What you need to do: Some lines below hold "computer". Pick them out and copy them.
** Source data follows **
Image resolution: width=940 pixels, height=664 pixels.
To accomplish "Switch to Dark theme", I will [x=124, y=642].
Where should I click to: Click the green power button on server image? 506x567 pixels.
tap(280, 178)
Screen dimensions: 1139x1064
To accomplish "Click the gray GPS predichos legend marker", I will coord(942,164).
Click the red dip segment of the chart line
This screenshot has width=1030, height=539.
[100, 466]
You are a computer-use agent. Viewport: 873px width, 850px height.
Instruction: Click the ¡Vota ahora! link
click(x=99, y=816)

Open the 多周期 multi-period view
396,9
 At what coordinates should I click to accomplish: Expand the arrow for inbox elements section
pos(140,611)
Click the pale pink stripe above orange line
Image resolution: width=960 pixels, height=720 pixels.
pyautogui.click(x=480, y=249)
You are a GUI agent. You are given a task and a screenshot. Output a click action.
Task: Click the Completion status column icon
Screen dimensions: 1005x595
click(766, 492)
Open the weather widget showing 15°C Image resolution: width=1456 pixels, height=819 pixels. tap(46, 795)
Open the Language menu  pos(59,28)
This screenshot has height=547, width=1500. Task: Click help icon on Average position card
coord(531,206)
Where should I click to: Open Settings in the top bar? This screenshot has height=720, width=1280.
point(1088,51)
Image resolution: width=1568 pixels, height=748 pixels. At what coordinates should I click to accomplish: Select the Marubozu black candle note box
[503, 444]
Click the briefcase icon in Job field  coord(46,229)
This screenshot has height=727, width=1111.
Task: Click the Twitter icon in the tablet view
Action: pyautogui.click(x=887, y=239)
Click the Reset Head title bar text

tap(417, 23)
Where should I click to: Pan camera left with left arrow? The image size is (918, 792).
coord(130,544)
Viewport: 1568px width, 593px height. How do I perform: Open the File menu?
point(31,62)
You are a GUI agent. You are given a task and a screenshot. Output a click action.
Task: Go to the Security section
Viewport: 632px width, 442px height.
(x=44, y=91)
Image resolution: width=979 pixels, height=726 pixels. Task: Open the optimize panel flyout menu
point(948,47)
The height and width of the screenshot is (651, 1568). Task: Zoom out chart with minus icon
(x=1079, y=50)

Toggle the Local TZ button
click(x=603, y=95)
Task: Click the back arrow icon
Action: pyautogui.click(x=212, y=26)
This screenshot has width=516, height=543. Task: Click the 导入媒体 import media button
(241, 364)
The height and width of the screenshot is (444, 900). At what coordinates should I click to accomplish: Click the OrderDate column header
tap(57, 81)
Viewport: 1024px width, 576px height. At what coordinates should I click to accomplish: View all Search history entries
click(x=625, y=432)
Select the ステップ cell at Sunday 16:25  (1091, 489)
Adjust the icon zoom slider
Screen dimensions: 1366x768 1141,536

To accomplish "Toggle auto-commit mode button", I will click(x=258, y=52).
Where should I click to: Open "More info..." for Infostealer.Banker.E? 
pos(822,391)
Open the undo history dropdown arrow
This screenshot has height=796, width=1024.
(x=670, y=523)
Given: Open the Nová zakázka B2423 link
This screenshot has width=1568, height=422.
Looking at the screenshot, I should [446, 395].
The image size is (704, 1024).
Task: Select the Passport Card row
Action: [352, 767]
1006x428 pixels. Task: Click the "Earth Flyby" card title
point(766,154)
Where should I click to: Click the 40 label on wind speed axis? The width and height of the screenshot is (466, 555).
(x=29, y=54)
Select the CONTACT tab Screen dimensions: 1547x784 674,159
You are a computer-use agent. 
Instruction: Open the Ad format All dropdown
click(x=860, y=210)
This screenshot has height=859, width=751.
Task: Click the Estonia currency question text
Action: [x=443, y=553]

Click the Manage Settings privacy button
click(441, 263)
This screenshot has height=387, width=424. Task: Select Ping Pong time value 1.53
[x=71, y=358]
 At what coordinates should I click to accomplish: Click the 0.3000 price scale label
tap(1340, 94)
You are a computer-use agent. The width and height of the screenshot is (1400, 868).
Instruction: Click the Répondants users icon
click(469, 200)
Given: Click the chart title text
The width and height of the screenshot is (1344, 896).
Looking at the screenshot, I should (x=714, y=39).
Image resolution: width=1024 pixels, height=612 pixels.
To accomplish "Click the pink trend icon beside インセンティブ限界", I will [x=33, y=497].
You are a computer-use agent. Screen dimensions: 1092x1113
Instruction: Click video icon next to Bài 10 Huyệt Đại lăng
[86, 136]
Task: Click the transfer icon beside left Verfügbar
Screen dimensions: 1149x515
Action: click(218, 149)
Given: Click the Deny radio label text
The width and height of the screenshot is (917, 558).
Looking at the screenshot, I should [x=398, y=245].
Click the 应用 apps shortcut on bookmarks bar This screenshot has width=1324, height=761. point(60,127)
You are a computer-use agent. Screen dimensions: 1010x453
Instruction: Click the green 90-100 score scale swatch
** End of Source data **
Output for this task:
You are a computer-use agent. Viewport: 873px width, 850px height.
You are a computer-use agent. 
You are a computer-use agent. The width and height of the screenshot is (1400, 868).
You are a computer-use agent. Screen dimensions: 1092x1113
You are a computer-use agent. Screen dimensions: 1010x453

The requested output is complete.